Question

When a boulder fell from the top of Akaka Falls in Hawaii, the sequence generated during the first $$5$$ seconds the boulder fell was $$16$$, $$48$$, $$80$$, $$112$$, $$144$$.
The general term of this sequence was given as $$a_{n}=32n-16$$. Write the series produced in part a in summation notation.

Answer

**step1** Understanding the problem

The problem asks us to write a given series in summation notation. We are provided with the sequence of numbers for the first 5 seconds: $$16$$, $$48$$, $$80$$, $$112$$, $$144$$. We are also given the general term for this sequence: $$a_n = 32n - 16$$. The series represents the sum of these terms.

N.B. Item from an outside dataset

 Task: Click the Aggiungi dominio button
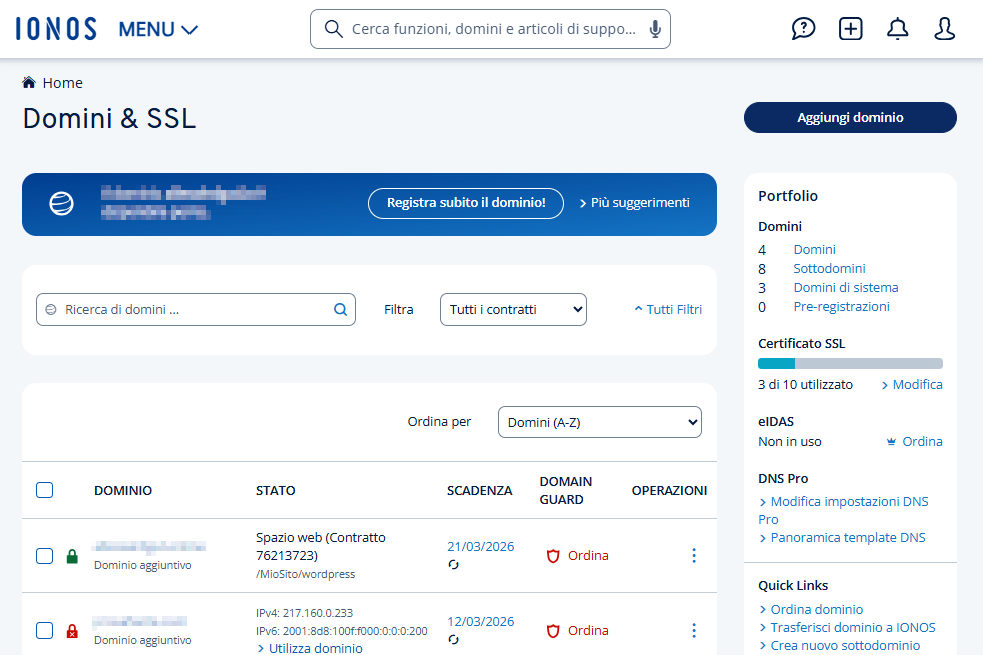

**step2** Identifying the components for summation notation

Summation notation uses the Greek letter sigma ($$\Sigma$$) to represent a sum. To write a series in summation notation, we need three main components:
1. The general term ($$a_n$$), which tells us how to calculate each term in the series.
2. The index variable (usually $$n$$ or $$i$$), which represents the position of the term in the sequence.
3. The lower limit (starting value of the index) and the upper limit (ending value of the index), which define the range of terms to be summed.

**step3** Determining the general term and limits of summation

From the problem statement, the general term is given as $$a_n = 32n - 16$$.
The problem states that the sequence is generated "during the first $$5$$ seconds". This means the index variable $$n$$ starts at $$1$$ (for the first second) and goes up to $$5$$ (for the fifth second).
So, the lower limit of the summation is $$n=1$$.
The upper limit of the summation is $$n=5$$.

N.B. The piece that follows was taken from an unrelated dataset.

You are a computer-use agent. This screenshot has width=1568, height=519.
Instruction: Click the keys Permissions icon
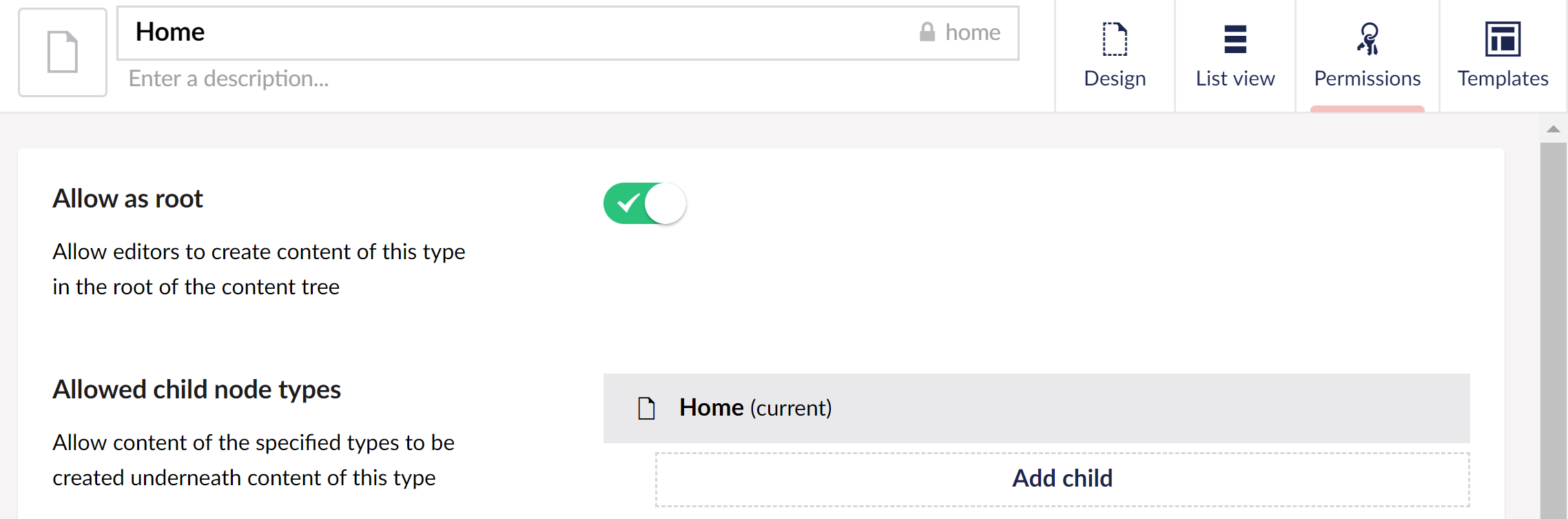(1368, 39)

**step4** Constructing the summation notation

Now we combine the general term, the index variable, and the limits into the summation notation. The sum of the terms $$a_n$$ from $$n=1$$ to $$n=5$$ is written as:
$$\sum_{n=1}^{5} (32n - 16)$$
This notation represents the sum of the terms obtained by substituting $$n=1, 2, 3, 4, 5$$ into the expression $$32n - 16$$.